Ela assistia em silêncio, nervosa o suficiente para chorar.

— Fred...- Murmurou quase para si mesma – para...por favor...para com isso – pedia de maneira fútil, mas em sua cabeça soava como uma súplica verdadeira que chegava aos ouvidos do homem em fúria.

— É bom, não é? – a bicuda de Carlos fez Fred soltar uma careta de dor – seu filho da puta, só porque já matou e foi milico se acha o maioral.

Querendo ou não, o barulho causado pela briga unilateral despertou a atenção dos mortos que vagavam de um lado para o outro. Yasmin foi a única ao notar sua aproximação.

— Eles estão vindo!

— Cala a boca sua abobada, vou terminar com o seu amigo e te levar pra um lugar bacana – sorriu enquanto tentava socar Fred no chão.

Diferente de tudo o que já sentiu, Yasmin foi tomada pelo desespero. Suas pernas foram sozinhas em direção à Carlos, seu corpo se jogou nas costas dele e sua voz tomou de tom firme e corajoso.

— Solta ele agora!

Agarrada nas costas do homem, desferia golpes descoordenados com a intenção de faze-lo abandonar as agressões contra Fred. Apesar do corpo flácido, conseguiu acertar um soco desajeitado no rosto de Yasmin, que mesmo agredida insistiu nos ataques. Quando Carlos conseguiu segurar seus cabelos, a asiática sem hesitar mordeu a orelha do agressor. Como um animal, arrancou uma parte dela.

Transformando a dor em fúria, soltou um estridente grito e dois socos na garota que caiu no chão se contorcendo. Carlos se prepara para saltar sobre a pequena, mas foi impedido por Fred.

— Carlos, é comigo que tu deves resolver – o ex militar acertou um soco em cheio no rosto do vizinho, quebrando alguns dentes e antes de emendar outro golpe, teve a arma apontada para seu rosto.

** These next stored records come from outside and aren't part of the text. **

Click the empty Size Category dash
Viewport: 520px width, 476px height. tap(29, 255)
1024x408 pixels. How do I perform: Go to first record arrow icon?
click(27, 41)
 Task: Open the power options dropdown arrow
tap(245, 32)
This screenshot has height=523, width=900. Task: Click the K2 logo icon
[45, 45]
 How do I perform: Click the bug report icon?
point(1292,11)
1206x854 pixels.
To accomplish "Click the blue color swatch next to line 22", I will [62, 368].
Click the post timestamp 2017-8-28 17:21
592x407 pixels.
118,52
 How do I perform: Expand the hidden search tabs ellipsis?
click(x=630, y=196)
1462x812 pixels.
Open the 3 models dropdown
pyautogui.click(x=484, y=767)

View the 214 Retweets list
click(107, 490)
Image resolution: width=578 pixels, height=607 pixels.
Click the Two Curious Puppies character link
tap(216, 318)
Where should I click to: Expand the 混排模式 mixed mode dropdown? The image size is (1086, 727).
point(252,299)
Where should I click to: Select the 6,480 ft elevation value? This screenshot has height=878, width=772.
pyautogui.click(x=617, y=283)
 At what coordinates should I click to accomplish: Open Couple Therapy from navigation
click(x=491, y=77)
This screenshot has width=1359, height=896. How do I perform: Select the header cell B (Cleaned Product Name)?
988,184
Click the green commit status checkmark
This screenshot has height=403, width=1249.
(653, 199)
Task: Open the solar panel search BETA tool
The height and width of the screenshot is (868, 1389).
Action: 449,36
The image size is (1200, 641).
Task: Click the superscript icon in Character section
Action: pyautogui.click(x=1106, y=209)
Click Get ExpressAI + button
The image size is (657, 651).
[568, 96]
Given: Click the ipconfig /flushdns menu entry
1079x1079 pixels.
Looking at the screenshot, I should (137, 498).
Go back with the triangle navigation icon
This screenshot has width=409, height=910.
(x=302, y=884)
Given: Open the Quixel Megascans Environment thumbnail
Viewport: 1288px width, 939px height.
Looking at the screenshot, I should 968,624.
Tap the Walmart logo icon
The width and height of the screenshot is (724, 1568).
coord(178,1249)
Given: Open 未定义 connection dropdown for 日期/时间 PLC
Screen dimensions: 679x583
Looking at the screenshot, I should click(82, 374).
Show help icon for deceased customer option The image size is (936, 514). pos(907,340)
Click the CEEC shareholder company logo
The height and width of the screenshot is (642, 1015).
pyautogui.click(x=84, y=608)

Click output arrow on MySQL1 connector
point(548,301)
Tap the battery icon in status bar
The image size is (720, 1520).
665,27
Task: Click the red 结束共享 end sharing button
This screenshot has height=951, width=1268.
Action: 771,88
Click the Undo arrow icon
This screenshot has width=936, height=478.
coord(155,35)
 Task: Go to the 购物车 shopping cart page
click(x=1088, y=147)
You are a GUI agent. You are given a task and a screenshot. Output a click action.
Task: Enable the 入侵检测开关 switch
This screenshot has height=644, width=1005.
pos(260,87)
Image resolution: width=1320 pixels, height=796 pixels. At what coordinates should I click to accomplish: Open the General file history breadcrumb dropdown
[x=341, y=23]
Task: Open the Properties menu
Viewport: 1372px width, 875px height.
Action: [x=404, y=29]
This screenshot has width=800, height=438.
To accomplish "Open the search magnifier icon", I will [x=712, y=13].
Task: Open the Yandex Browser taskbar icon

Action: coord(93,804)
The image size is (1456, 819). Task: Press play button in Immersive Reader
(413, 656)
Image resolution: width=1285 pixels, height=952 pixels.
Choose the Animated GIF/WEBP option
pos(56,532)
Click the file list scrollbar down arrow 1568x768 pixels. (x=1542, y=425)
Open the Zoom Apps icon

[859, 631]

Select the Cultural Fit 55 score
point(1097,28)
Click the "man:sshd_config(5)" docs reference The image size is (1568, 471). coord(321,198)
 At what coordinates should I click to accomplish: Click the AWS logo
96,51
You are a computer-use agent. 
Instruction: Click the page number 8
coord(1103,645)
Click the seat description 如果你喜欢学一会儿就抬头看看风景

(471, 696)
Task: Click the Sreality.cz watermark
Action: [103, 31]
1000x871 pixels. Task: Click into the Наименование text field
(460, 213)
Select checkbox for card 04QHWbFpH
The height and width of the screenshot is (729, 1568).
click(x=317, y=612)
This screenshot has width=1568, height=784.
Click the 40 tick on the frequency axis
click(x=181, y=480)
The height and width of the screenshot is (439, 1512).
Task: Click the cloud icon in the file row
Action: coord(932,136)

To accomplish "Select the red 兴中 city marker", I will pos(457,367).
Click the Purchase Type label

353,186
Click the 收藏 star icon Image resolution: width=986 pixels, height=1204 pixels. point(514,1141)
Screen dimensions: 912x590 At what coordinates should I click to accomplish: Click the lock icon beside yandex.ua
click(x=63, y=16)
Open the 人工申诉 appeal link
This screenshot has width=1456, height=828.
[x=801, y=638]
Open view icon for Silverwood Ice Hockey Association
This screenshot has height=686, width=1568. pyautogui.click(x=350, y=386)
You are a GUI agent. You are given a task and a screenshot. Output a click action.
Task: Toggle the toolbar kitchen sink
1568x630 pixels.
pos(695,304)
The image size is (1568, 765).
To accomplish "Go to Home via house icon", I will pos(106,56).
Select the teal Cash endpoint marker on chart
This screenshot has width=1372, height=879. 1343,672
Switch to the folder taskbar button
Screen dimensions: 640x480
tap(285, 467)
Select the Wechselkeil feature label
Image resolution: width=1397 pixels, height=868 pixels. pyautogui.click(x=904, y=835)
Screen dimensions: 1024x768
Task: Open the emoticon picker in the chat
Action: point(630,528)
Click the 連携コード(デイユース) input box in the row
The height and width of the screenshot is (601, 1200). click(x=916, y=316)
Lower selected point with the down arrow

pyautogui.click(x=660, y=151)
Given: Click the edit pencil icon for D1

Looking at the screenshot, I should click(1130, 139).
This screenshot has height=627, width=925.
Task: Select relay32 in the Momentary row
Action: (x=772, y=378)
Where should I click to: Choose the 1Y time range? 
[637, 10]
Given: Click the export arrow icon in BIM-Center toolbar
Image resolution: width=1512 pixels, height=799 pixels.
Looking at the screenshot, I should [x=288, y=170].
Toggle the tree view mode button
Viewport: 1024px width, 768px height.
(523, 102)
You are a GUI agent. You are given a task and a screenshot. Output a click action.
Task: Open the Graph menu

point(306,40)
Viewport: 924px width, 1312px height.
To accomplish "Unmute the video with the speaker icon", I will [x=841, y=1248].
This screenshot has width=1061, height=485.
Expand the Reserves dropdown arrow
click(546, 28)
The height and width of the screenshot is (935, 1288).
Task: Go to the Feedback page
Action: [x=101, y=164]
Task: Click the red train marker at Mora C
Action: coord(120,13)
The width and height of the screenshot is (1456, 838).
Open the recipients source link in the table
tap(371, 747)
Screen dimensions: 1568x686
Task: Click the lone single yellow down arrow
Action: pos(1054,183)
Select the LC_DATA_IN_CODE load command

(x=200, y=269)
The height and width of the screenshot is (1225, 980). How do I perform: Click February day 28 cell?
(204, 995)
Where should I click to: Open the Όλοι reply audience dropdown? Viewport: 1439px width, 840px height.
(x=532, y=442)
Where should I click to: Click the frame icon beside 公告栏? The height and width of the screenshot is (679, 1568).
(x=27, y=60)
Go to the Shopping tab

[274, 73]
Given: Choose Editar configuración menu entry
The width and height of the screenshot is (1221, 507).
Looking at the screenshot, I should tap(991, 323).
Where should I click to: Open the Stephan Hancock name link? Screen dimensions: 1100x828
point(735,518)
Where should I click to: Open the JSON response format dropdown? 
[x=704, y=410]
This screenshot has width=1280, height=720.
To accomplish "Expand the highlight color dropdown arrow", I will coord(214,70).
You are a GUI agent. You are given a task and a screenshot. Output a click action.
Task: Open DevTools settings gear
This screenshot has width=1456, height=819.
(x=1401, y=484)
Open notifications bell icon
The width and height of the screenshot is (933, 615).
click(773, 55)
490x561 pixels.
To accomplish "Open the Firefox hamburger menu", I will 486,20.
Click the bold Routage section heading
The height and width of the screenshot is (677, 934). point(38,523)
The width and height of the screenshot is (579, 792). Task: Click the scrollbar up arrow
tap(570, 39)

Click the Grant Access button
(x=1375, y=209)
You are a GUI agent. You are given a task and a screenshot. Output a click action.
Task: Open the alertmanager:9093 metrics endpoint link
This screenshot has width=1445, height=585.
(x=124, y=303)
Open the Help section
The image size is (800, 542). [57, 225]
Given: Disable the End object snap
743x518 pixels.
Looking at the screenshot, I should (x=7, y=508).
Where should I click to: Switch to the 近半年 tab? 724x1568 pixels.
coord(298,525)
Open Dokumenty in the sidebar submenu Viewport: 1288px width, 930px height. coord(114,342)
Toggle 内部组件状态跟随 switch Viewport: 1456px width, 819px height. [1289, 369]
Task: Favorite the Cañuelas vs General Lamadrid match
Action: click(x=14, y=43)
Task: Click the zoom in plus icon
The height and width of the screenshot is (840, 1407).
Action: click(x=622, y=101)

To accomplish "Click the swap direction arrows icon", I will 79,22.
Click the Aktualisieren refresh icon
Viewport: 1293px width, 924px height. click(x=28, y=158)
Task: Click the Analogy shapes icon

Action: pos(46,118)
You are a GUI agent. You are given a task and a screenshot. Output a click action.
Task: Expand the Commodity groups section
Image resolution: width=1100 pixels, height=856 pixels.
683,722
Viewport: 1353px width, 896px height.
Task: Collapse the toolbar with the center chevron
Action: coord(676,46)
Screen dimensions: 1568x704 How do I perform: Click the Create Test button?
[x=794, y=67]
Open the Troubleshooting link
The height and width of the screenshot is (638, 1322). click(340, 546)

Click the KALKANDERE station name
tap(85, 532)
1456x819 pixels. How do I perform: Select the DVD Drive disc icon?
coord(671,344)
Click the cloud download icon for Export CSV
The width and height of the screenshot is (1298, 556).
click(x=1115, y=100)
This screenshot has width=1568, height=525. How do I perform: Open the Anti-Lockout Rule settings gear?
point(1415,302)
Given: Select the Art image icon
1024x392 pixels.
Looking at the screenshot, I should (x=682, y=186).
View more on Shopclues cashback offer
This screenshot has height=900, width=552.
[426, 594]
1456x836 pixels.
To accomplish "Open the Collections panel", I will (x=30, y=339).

— Eu vou te matar e acabar com isso logo – Carlos expressando muita dor, destravou a arma. Quando seu dedo repousou sob o gatilho, sentira um choque corporal e uma pontada enorme na sua lateral direita.

Sangue escorria de sua boca, maneando sua cabeça para o lado, viu a menina asiática segurando a lâmina de vinte e cinco centímetros que rasgou sua carne.

— Sua...vaga – com dificuldade, Carlos se preparava para acertar com o cotovelo o rosto da moça. Aproveitando-se disso, Fred sacou sua arma e apontou para Carlos.

— Acabou, Carlos. Larga a arma ou cai fora – avisou Fred sinalizando com a cabeça para Yasmin vir para o seu lado.

— Que merda — o agressor cuspiu o último dente quebrado que não havia expelido – ficando embaçado pra caralho – o corpo de Carlos cambaleou e caiu para trás.

— Fred — a menina ainda em estado de choque o chamou, apontando para os zumbis que pouco a pouco se aproximavam. Para suas sortes, eles trombavam contra carros e outras motos espalhadas pelo estacionamento.

— Vamos embora — Fred encarou o corpo de Carlos que aos poucos sinalizava não ter mais vida.

Apertando o botão de abria a garagem, Fred ligou a moto e Yasmin subiu na garupa. Acelerando com a moto parada, queimou pouco do pneu e arrancou. Desviando dos mortos, a dupla alcançou a saída da garagem.

Finalmente estavam foram do condomínio e dentro do próprio inferno.